Your goal
Transcribe, word for word and without additions, each line below from the one containing "Given: Click the Remove" through the one containing "This screenshot has height=478, width=400.", both ends included.

Data
■ ■ ■ ■ ■

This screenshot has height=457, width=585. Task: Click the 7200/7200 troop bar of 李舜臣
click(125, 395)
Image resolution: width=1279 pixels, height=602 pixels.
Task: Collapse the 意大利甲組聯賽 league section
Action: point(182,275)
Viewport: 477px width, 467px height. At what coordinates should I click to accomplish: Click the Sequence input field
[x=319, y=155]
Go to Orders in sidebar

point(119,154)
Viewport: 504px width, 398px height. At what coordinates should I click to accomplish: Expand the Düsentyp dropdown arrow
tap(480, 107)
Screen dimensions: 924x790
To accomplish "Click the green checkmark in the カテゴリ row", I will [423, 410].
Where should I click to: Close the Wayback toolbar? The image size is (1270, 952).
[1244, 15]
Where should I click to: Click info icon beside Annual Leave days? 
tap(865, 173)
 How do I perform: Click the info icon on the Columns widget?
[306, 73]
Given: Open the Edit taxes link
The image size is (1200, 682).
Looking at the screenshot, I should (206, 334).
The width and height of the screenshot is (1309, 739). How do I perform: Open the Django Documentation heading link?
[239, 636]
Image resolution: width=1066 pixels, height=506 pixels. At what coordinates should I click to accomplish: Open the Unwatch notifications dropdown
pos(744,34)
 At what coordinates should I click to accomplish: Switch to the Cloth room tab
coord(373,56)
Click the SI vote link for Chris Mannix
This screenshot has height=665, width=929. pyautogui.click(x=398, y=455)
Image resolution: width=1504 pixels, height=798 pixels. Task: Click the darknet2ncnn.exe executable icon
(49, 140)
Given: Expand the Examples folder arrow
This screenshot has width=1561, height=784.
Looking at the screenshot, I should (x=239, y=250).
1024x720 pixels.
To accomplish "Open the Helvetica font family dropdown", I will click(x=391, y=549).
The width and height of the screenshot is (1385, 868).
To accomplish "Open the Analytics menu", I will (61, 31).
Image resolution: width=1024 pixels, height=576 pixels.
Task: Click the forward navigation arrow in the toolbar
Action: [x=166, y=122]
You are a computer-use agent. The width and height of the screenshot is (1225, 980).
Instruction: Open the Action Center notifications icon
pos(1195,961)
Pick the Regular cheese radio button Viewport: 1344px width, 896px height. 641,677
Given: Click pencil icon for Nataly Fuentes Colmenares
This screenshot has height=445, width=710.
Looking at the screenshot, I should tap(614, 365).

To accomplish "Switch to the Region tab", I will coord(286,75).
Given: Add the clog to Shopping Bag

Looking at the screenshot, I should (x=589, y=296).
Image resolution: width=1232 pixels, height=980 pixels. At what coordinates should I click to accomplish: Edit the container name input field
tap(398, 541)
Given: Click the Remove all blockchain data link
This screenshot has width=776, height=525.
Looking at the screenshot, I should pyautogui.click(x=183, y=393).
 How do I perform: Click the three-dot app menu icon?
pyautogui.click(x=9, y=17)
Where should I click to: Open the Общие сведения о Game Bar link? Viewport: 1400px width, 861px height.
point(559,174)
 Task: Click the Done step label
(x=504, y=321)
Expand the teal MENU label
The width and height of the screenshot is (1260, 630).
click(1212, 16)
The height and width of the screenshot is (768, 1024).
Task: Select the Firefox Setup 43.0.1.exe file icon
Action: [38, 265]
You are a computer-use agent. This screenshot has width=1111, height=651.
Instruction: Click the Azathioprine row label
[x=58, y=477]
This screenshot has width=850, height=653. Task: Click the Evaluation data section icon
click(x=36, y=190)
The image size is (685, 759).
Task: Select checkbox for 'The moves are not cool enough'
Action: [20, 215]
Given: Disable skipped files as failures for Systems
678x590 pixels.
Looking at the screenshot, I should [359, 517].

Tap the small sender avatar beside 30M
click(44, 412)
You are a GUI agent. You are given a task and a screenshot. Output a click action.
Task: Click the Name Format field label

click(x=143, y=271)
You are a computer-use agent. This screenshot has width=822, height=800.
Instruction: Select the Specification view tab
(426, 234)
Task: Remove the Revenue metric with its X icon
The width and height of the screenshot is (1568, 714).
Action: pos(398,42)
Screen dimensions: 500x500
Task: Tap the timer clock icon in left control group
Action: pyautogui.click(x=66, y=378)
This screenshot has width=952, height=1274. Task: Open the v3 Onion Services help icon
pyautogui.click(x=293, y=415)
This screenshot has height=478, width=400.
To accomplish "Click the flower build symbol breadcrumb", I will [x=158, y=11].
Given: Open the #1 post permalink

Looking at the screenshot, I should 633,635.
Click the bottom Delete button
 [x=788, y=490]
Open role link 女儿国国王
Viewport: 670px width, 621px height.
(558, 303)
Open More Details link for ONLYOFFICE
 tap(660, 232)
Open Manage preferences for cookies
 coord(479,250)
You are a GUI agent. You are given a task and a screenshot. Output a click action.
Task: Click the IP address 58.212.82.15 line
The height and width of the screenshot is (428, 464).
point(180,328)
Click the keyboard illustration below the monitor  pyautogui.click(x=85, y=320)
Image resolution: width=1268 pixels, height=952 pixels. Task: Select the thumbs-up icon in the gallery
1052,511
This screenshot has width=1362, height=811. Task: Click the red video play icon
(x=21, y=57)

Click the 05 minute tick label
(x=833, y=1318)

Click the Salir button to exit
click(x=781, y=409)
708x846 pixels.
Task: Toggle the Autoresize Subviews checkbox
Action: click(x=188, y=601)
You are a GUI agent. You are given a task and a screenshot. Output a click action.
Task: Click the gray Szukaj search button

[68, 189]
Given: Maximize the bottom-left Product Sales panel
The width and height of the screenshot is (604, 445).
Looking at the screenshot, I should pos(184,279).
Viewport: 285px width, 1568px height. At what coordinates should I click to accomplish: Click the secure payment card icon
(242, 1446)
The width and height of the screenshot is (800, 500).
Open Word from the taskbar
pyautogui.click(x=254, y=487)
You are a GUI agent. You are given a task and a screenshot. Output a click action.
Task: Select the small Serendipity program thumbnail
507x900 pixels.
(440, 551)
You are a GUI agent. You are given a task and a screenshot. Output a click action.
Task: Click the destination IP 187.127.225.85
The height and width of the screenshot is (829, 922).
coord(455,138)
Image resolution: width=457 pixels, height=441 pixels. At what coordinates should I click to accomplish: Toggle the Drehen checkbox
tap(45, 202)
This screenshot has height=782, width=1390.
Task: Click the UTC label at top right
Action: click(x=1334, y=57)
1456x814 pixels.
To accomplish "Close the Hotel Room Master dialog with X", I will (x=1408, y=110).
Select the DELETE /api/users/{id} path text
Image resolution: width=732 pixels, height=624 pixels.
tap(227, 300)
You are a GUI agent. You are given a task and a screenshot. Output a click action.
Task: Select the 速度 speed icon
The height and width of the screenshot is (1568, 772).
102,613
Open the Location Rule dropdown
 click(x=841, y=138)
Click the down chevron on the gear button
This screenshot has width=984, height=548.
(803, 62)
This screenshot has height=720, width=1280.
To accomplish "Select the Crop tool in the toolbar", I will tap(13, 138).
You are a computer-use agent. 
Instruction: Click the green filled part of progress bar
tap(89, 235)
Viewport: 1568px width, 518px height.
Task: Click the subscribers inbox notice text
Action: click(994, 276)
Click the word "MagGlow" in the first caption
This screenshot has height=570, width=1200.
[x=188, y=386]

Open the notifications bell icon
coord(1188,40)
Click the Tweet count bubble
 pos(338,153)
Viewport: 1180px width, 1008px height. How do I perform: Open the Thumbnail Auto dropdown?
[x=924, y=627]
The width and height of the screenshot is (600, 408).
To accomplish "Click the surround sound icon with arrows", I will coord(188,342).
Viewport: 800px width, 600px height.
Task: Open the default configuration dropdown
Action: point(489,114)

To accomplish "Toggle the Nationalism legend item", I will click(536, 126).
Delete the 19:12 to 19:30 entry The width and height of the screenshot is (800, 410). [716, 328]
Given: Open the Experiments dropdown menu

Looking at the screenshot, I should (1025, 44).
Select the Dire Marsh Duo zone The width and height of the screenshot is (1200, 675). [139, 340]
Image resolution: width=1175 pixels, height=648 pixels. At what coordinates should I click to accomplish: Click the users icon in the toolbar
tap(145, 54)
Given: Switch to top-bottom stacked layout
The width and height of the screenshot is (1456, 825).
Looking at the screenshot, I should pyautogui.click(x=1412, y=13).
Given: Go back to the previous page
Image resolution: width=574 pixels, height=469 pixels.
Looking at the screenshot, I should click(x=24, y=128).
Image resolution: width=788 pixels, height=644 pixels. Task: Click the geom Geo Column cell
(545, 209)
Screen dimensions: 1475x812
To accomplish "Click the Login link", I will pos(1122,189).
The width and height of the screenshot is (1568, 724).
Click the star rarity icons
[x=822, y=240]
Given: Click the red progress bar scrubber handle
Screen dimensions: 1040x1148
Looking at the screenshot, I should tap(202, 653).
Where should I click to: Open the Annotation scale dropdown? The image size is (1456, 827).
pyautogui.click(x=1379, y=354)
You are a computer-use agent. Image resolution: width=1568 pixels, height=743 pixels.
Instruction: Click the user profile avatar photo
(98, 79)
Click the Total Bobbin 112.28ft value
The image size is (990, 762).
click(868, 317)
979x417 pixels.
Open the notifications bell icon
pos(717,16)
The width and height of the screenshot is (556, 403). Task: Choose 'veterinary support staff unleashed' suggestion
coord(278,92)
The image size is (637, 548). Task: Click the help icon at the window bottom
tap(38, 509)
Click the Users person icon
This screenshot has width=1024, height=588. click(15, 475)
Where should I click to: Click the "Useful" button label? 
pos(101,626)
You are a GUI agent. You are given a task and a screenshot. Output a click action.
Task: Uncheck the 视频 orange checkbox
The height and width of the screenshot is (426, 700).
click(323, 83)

■ ■ ■ ■ ■

Expected answer
Given: Click the Remove all blockchain data link
This screenshot has width=776, height=525.
Looking at the screenshot, I should pyautogui.click(x=183, y=393).
 How do I perform: Click the three-dot app menu icon?
pyautogui.click(x=9, y=17)
Where should I click to: Open the Общие сведения о Game Bar link? Viewport: 1400px width, 861px height.
point(559,174)
 Task: Click the Done step label
(x=504, y=321)
Expand the teal MENU label
The width and height of the screenshot is (1260, 630).
click(1212, 16)
The height and width of the screenshot is (768, 1024).
Task: Select the Firefox Setup 43.0.1.exe file icon
Action: [38, 265]
You are a computer-use agent. This screenshot has width=1111, height=651.
Instruction: Click the Azathioprine row label
[x=58, y=477]
This screenshot has width=850, height=653. Task: Click the Evaluation data section icon
click(x=36, y=190)
The image size is (685, 759).
Task: Select checkbox for 'The moves are not cool enough'
Action: [20, 215]
Given: Disable skipped files as failures for Systems
678x590 pixels.
Looking at the screenshot, I should [359, 517].

Tap the small sender avatar beside 30M
click(44, 412)
You are a GUI agent. You are given a task and a screenshot. Output a click action.
Task: Click the Name Format field label

click(x=143, y=271)
You are a computer-use agent. This screenshot has width=822, height=800.
Instruction: Select the Specification view tab
(426, 234)
Task: Remove the Revenue metric with its X icon
The width and height of the screenshot is (1568, 714).
Action: pos(398,42)
Screen dimensions: 500x500
Task: Tap the timer clock icon in left control group
Action: pyautogui.click(x=66, y=378)
This screenshot has width=952, height=1274. Task: Open the v3 Onion Services help icon
pyautogui.click(x=293, y=415)
This screenshot has height=478, width=400.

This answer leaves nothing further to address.